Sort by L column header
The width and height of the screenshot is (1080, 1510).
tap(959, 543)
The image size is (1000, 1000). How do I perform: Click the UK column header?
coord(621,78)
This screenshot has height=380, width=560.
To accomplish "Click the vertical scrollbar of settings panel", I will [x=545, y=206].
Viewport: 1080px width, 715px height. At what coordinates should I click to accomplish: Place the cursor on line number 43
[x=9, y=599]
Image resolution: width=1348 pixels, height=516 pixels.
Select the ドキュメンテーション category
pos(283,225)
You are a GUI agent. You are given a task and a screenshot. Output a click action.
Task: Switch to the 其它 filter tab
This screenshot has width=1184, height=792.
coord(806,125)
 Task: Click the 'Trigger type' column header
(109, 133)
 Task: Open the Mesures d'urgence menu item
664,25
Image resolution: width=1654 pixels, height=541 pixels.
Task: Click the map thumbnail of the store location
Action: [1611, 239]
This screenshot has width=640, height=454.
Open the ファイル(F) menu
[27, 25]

━━━━━━━━━━

An exact reproduction of the listing is needed.

Sort by L column header
The width and height of the screenshot is (1080, 1510).
tap(959, 543)
The image size is (1000, 1000). How do I perform: Click the UK column header?
coord(621,78)
This screenshot has height=380, width=560.
To accomplish "Click the vertical scrollbar of settings panel", I will [x=545, y=206].
Viewport: 1080px width, 715px height. At what coordinates should I click to accomplish: Place the cursor on line number 43
[x=9, y=599]
Image resolution: width=1348 pixels, height=516 pixels.
Select the ドキュメンテーション category
pos(283,225)
You are a GUI agent. You are given a task and a screenshot. Output a click action.
Task: Switch to the 其它 filter tab
This screenshot has width=1184, height=792.
coord(806,125)
 Task: Click the 'Trigger type' column header
(109, 133)
 Task: Open the Mesures d'urgence menu item
664,25
Image resolution: width=1654 pixels, height=541 pixels.
Task: Click the map thumbnail of the store location
Action: [1611, 239]
This screenshot has width=640, height=454.
Open the ファイル(F) menu
[27, 25]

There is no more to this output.